### YOUR OBJECTIVE
Across the records below, how many lines include the word "dropdown"? State only the number.

### GIVEN INFORMATION
*** Begin section ***
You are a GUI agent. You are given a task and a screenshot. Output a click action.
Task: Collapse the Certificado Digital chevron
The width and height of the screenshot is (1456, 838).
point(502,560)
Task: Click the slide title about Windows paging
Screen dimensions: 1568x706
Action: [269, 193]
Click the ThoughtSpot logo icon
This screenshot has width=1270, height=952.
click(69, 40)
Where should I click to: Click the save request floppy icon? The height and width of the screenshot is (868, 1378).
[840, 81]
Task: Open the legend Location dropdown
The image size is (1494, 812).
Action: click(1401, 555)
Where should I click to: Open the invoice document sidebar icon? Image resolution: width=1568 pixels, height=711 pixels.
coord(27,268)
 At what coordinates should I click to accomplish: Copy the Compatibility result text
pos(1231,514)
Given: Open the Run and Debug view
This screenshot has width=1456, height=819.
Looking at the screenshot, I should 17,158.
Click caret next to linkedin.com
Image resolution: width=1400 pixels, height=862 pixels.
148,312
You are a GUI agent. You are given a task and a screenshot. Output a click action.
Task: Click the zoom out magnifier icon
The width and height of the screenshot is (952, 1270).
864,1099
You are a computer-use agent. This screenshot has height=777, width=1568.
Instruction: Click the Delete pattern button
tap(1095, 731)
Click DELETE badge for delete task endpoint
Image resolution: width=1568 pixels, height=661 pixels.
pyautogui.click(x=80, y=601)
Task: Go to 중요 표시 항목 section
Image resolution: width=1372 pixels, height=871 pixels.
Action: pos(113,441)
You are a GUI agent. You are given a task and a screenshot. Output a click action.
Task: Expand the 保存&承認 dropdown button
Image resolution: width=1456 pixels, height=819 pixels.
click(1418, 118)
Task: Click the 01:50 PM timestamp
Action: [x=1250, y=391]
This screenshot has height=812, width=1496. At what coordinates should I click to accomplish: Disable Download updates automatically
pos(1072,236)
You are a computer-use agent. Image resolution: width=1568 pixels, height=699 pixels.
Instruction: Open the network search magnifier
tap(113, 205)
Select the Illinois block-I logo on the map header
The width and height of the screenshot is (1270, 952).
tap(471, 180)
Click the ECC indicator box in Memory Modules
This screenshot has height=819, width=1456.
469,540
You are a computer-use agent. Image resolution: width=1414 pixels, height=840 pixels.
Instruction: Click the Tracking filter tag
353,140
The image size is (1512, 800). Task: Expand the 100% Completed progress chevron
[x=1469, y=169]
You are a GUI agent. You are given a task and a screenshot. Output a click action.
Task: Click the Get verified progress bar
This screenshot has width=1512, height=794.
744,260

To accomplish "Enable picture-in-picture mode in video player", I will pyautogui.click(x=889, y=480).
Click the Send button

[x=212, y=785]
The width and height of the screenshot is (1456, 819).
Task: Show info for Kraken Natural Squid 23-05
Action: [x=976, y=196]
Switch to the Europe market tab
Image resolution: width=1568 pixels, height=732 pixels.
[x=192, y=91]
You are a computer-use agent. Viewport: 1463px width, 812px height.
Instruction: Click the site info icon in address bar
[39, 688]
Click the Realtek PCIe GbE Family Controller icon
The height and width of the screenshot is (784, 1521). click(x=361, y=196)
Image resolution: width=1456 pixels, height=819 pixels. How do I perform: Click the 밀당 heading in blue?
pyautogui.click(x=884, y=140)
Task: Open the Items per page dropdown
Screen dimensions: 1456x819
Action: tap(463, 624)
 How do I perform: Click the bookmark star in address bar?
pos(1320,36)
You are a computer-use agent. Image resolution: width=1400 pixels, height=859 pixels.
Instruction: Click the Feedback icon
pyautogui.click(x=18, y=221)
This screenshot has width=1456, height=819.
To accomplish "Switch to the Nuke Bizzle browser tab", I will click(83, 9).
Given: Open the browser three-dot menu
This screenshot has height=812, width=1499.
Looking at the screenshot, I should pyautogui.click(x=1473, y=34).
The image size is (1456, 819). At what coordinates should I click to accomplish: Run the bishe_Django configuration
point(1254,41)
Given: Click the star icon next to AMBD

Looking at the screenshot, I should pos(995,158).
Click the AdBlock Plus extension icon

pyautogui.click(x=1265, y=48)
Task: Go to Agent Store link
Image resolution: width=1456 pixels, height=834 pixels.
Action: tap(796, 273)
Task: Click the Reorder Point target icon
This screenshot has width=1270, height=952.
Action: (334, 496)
*** End section ***
### RESPONSE AREA
3